Directions for this task ▸
From the records below, output exactly the lines running from the line containing "The image size is (1568, 744)." through the line containing "You are a computer-use agent. The height", and no others.
[Start of Attachment]
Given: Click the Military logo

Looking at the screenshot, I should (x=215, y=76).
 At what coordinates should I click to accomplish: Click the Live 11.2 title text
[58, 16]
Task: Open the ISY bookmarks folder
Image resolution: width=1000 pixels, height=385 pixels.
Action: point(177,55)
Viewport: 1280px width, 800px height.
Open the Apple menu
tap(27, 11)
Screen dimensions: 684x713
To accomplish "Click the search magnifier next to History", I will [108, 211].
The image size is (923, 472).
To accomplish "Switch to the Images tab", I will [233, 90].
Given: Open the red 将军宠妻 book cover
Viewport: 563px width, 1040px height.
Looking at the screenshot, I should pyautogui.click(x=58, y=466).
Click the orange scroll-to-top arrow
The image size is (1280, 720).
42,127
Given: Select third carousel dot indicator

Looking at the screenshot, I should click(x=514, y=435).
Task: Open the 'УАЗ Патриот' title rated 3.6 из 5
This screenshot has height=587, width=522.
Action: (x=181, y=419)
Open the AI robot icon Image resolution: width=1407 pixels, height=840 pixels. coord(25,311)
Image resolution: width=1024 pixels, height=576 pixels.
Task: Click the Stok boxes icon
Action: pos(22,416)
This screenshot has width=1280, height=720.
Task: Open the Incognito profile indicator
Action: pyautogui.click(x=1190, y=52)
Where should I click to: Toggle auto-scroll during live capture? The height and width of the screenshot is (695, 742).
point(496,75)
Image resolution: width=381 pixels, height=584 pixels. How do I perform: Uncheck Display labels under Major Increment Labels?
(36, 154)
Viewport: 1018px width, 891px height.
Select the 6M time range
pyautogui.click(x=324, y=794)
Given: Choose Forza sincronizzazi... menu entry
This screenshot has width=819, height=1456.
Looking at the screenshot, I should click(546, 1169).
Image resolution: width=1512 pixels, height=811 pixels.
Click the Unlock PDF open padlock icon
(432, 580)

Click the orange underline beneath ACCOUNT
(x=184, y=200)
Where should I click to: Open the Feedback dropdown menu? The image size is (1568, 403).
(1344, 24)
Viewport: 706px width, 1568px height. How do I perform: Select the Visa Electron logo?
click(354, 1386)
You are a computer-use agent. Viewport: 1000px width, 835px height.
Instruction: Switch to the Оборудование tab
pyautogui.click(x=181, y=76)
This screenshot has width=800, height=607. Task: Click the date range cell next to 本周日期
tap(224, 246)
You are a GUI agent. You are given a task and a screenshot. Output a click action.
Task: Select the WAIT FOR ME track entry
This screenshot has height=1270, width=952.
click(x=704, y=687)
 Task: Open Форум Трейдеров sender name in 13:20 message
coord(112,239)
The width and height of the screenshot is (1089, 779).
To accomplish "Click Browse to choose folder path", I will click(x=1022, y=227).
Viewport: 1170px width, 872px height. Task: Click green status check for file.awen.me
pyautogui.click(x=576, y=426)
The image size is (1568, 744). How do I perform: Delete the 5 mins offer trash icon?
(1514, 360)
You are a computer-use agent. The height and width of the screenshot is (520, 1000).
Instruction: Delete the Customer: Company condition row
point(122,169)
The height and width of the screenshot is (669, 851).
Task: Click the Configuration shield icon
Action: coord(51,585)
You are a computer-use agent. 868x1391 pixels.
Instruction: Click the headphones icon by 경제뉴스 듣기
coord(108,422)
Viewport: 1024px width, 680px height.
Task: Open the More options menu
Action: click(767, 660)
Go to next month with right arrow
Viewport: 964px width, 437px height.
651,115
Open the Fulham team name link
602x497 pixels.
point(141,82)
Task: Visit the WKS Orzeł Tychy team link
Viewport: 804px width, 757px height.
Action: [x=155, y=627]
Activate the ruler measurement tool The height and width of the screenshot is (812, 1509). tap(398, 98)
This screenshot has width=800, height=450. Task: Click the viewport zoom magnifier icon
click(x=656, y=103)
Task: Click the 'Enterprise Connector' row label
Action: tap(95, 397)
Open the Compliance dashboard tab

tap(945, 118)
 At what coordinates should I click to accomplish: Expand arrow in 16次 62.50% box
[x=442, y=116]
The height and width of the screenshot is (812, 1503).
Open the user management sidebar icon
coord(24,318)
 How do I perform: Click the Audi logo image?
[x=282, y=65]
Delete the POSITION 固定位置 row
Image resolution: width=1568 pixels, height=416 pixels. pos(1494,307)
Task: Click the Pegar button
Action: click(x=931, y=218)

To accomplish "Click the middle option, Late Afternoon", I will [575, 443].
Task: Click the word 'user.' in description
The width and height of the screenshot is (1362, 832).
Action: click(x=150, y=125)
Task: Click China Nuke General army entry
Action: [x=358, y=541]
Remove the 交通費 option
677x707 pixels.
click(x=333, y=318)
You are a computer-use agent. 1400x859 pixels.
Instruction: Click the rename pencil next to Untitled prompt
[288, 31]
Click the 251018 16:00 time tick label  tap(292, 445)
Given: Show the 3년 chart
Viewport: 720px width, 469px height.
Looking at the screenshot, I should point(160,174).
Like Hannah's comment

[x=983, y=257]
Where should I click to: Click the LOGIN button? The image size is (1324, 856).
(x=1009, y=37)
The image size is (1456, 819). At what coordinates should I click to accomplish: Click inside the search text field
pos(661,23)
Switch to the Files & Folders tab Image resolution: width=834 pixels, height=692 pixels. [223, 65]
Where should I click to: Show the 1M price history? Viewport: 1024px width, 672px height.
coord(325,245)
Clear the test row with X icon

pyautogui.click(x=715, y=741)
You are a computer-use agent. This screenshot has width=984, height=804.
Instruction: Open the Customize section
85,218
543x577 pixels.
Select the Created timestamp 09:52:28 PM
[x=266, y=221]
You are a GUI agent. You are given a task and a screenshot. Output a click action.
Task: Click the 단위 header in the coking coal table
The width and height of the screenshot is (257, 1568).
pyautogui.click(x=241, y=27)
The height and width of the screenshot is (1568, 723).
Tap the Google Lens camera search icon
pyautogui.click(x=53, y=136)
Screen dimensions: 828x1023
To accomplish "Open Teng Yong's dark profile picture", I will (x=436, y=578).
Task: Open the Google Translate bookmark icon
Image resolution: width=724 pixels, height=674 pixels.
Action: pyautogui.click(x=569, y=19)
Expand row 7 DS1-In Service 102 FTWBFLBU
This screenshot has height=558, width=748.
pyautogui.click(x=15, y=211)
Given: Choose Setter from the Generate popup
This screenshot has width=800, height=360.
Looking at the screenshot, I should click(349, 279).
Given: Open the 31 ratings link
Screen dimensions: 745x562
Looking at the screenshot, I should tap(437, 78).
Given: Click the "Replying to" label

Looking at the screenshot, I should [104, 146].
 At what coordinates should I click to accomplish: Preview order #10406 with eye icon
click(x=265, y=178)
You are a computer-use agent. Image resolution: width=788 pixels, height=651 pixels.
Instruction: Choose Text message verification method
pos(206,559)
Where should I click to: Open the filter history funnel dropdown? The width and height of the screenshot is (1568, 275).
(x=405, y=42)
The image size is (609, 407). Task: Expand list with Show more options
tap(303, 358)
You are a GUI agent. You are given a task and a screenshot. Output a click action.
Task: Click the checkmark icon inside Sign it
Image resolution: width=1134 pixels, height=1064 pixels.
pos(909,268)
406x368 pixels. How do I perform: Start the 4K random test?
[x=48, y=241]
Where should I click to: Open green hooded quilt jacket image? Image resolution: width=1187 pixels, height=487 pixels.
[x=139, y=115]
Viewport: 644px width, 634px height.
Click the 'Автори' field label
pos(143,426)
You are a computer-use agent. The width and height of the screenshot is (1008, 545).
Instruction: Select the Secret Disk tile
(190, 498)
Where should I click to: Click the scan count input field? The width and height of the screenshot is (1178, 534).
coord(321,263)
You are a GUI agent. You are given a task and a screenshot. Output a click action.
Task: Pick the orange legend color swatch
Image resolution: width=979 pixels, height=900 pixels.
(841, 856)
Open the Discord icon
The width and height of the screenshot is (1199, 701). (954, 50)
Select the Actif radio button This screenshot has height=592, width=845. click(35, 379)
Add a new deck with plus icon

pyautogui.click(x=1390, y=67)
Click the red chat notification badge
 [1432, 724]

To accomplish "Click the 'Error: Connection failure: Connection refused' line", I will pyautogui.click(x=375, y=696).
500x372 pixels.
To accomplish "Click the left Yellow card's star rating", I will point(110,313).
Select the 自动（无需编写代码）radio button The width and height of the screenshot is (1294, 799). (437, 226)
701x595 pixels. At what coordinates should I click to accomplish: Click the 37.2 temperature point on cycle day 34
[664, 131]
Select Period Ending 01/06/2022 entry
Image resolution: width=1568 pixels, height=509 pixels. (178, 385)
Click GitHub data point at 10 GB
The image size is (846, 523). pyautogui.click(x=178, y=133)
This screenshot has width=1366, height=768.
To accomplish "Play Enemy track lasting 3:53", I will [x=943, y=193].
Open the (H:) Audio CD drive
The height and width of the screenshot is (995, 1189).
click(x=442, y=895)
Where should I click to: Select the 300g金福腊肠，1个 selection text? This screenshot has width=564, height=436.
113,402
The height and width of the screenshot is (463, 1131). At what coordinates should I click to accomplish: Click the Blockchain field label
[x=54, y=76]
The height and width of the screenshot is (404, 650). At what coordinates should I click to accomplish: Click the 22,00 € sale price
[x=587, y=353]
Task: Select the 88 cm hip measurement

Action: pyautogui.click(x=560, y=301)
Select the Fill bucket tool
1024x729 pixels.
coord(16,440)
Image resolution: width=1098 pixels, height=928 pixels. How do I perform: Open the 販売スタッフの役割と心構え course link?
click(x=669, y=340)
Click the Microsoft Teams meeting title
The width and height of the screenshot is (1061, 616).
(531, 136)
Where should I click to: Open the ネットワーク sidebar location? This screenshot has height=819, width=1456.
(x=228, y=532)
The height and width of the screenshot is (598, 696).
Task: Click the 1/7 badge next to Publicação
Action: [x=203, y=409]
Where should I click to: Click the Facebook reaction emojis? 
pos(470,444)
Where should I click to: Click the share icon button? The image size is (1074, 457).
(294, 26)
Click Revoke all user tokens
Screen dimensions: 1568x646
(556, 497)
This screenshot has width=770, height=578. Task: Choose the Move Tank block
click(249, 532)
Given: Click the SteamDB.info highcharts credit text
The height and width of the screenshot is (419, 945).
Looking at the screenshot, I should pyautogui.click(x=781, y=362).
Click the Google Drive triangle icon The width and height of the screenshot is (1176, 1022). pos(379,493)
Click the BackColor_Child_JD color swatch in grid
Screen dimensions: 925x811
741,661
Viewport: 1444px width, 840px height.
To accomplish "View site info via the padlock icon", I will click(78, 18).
[End of Attachment]
Exercise output ▸
The image size is (1568, 744). How do I perform: Delete the 5 mins offer trash icon?
(1514, 360)
You are a computer-use agent. The height and width of the screenshot is (520, 1000).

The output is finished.